Last time I checked, it is companies like Dominion Energy or DTE that tout building BOTH more coal fired plants AND more nukes.

But let's not forget the point of this bit of the blog... the incorporation of more protective radiation standards as part of your "Clean Air" and might I add "Clean Water" campaign.

Those so-called "trivial" radioactive emissions from nukes not only include the hundreds of thousands to millions of curies annually from routine and cumulative radioactive releases to the air and water (depending on a variable of fuel rod cladding integrity for any particular core load) but also a constipated radioactive waste stream that continues to grow onsite with no where else to go.

Like I said earlier, its your corporate leaders who seem to be choosing to go kicking and screaming into a more protective radiation standard from a dangerously antiquated radiation standard based on Roentgen Equivalent Man. Its long over due.

How about Radiation Equivalent Pregnant Woman?

Any comments?
Anonymous said…
Its hillarious that you think you can shift the blame for coal emissions onto the environmentalists. Do they put you through classes to come up with this tripe?

I don't think it's so hilarious for the folks who live downwind of places where nuclear plants were being built or have been shut down by "environmentalists" who now get to breathe coal fumes.

You can choose your actions, but you can't choose their consequences.

When you stop nuclear, it gets replaced by coal.

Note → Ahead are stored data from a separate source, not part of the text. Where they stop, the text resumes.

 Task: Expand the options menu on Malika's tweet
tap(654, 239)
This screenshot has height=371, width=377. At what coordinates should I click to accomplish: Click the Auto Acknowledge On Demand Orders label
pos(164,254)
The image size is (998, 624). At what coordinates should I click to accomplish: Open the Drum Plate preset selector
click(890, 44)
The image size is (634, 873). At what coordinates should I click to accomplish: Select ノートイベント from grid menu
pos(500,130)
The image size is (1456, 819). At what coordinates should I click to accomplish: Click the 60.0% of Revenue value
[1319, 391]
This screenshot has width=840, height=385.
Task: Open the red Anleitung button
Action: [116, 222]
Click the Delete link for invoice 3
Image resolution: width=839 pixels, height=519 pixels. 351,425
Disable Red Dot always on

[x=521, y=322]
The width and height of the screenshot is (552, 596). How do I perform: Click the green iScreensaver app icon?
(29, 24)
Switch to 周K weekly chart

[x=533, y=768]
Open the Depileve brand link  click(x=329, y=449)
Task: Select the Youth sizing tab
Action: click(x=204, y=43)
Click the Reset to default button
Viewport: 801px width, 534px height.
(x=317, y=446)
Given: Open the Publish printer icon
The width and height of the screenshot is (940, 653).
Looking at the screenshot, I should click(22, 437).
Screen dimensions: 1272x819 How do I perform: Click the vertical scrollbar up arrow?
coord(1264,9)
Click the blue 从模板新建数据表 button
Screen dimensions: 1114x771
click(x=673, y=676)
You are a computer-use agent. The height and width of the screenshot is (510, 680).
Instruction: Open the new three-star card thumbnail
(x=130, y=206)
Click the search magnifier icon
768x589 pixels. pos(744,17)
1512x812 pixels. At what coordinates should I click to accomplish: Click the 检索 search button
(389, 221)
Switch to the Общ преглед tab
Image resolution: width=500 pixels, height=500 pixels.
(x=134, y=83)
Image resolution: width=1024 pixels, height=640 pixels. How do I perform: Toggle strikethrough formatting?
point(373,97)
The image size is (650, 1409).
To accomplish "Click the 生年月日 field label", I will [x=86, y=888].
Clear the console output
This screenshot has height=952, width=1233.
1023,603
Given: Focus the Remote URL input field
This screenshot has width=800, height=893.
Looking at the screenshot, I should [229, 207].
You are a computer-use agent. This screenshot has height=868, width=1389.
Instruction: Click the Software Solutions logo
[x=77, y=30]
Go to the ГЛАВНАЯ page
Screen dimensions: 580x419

Not by solar panels, not by wind coal.

That's the real world Gunter. So before you worry about all these radioactive releases from nuclear plants, why don't you worry about the orders-of-magnitude greater radioactive releases from coal burning, or the miners who die mining this hellish stuff, or the people who die EVERY DAY because we burn coal.

Why don't you start a "Beyond Coal" website and get all your Hollywood friends behind it? Why don't you march and protest and chant "no cokes"? Heck, I'll come join you if you do that.

Nuclear power is clean air energy. It's no hype. I'm breathing it right now while I write you. What's disgusting is that coal burners feel like they have the RIGHT to foul our air. I know where the nuclear waste is, and I know how to get rid of it.
Anonymous said…
What are you babbling about, Gunter? Federal requirements for exposure limits to pregnant women are already more restrictive by a factor of 10 than for non-pregnant occupational exposures. And limits for non-occupational exposures are more restrictive than those by a factor of five. In some cases, the non-occupational exposure limits are lower than natural background. How much lower do you demand? Zero? (That's what I suspect.)

As for the "constipated" waste stream, that is due in large part to obstructionist tactics of intervenors like yourself. You get the politicians and public whipped up into a frenzy of opposition to things like Yucca Mountain. And you also oppose much more sensible approaches such as reprocessing, partitioning, and actinide recycle. So when we ask intervenors who oppose Yucca Mountain where the "spent" fuel should be kept, you say "at the plant sites". Then you turn around and complain about "constipation" that has no where to go. IOW, you create the problem by opposing reasonable ways to manage the materials, then hammer the industry for not being able do anything. Pretty dishonest and despicable tactics.
Katy said…
Hey guys,

We can argue all day about whether nukes are better or worse than wind/solar etc. There are arguments for both sides and I doubt quibbling over the net is going to change anyone's mind.

Anyway, what's really worrying me is that organizations like the NEI and other propagandists (term used in the most endearing sense possible) are protected by our government. There was a case that actually addressed one of the ads run by the NEI and the court found it to be false. BUT they considered it political, not commercial, therefore protected.

So, would you consider these ads commercial, or political? They're selling us power, right? Just because they put ".org" after their URL, does that mean they should be allowed to lie to us?
Anonymous said…
Here in Britain at least, socialists tended to idolize coal miners, seeing them as a kind of proletarian aristocracy.

I wonder how much leftist opposition to nuclear power was based on the threat it posed to coal miners' jobs?